The first rule is: `-2 = x - 3y`
Let's swap out 'y' for its disguise:
`-2 = x - 3 * (2 + 2x)`

**Step 3: Solve the new rule for 'x'.**
Now we have a rule with only 'x' in it! Let's clear up the parentheses first:
`-2 = x - 6 - 6x`
Combine the 'x' terms:
`-2 = -5x - 6`
To get '-5x' by itself, I'll add 6 to both sides of the rule:
`-2 + 6 = -5x - 6 + 6`
`4 = -5x`
To find 'x', I need to divide both sides by -5:
`x = 4 / -5`
`x = -4/5`
Awesome!

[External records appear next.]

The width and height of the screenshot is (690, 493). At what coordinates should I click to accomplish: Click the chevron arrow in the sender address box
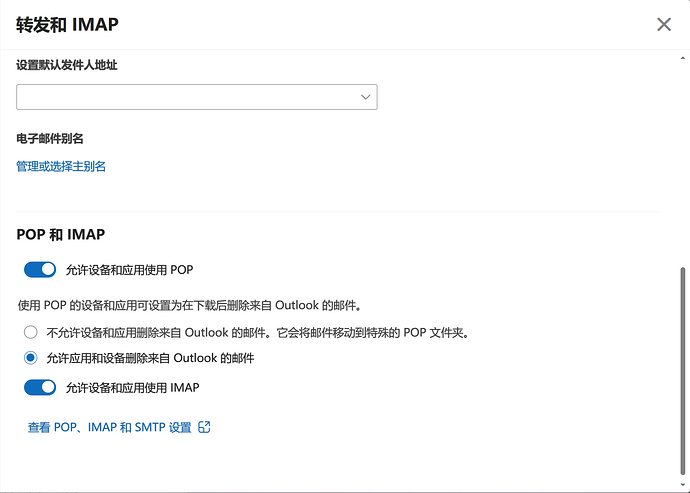[x=365, y=97]
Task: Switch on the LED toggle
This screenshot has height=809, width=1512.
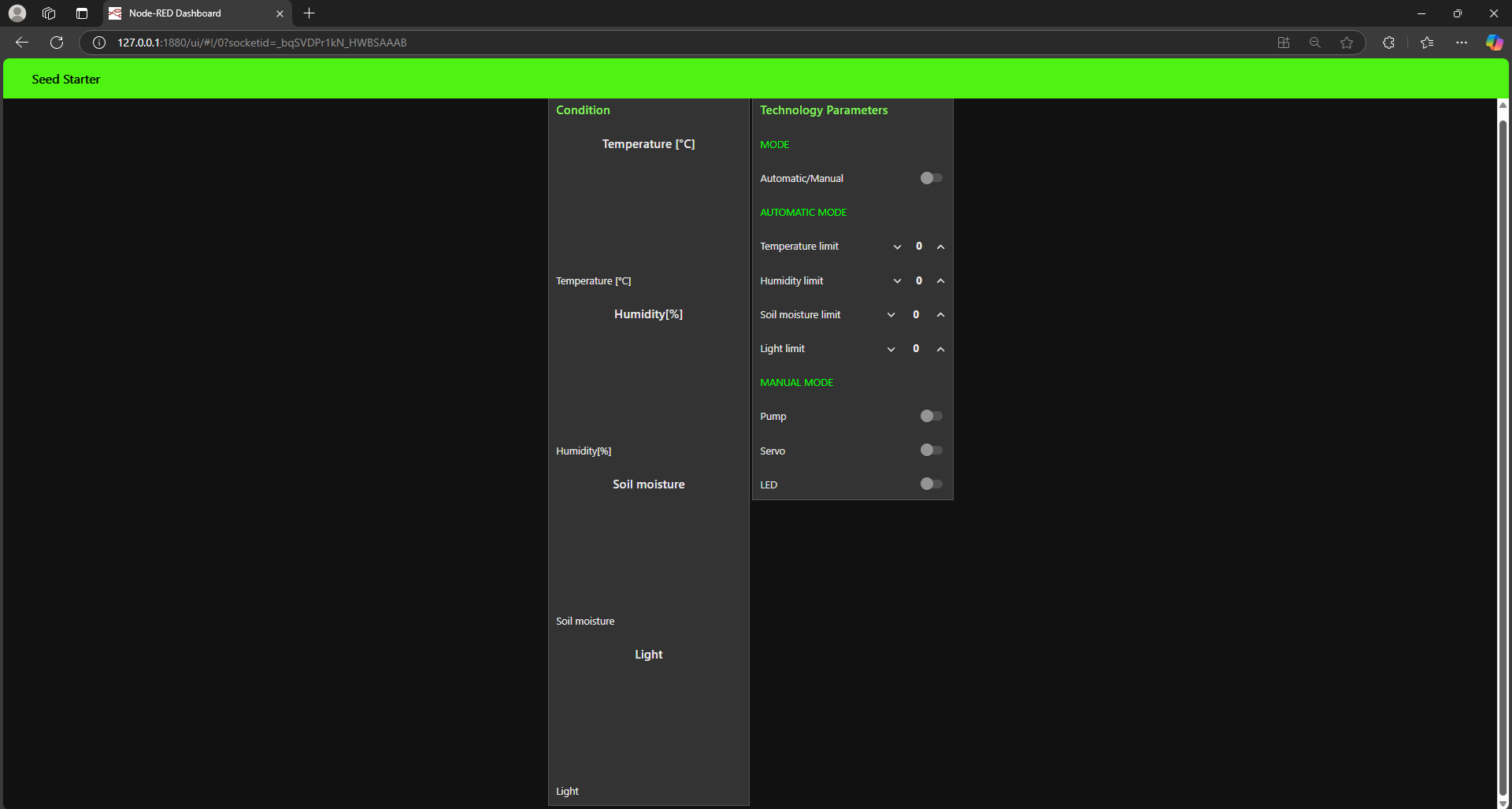Action: tap(931, 484)
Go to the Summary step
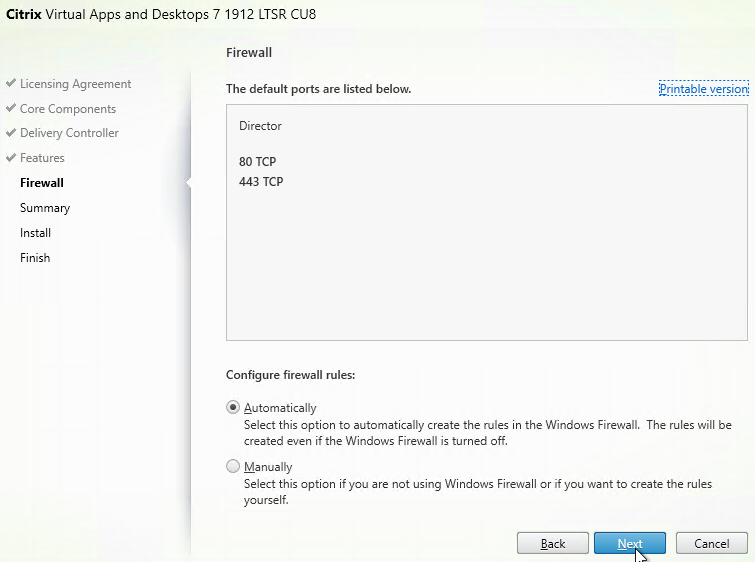755x562 pixels. [45, 208]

We found 'x'!

**Step 4: Use 'x' to find 'y'.**
Now that we know `x = -4/5`, we can use our 'y' clue from Step 1 (`y = 2 + 2x`) to find 'y'.
`y = 2 + 2 * (-4/5)`
`y = 2 - 8/5`
To subtract these, I need to make the '2' into a fraction with a 5 at the bottom. `2` is the same as `10/5`.
`y = 10/5 - 8/5`
`y = 2/5`

**Step 5: We found both secret numbers!**
So, `x = -4/5` and `y = 2/5`. I always like to quickly check these in the original rules to make sure they work for both! (And they do!)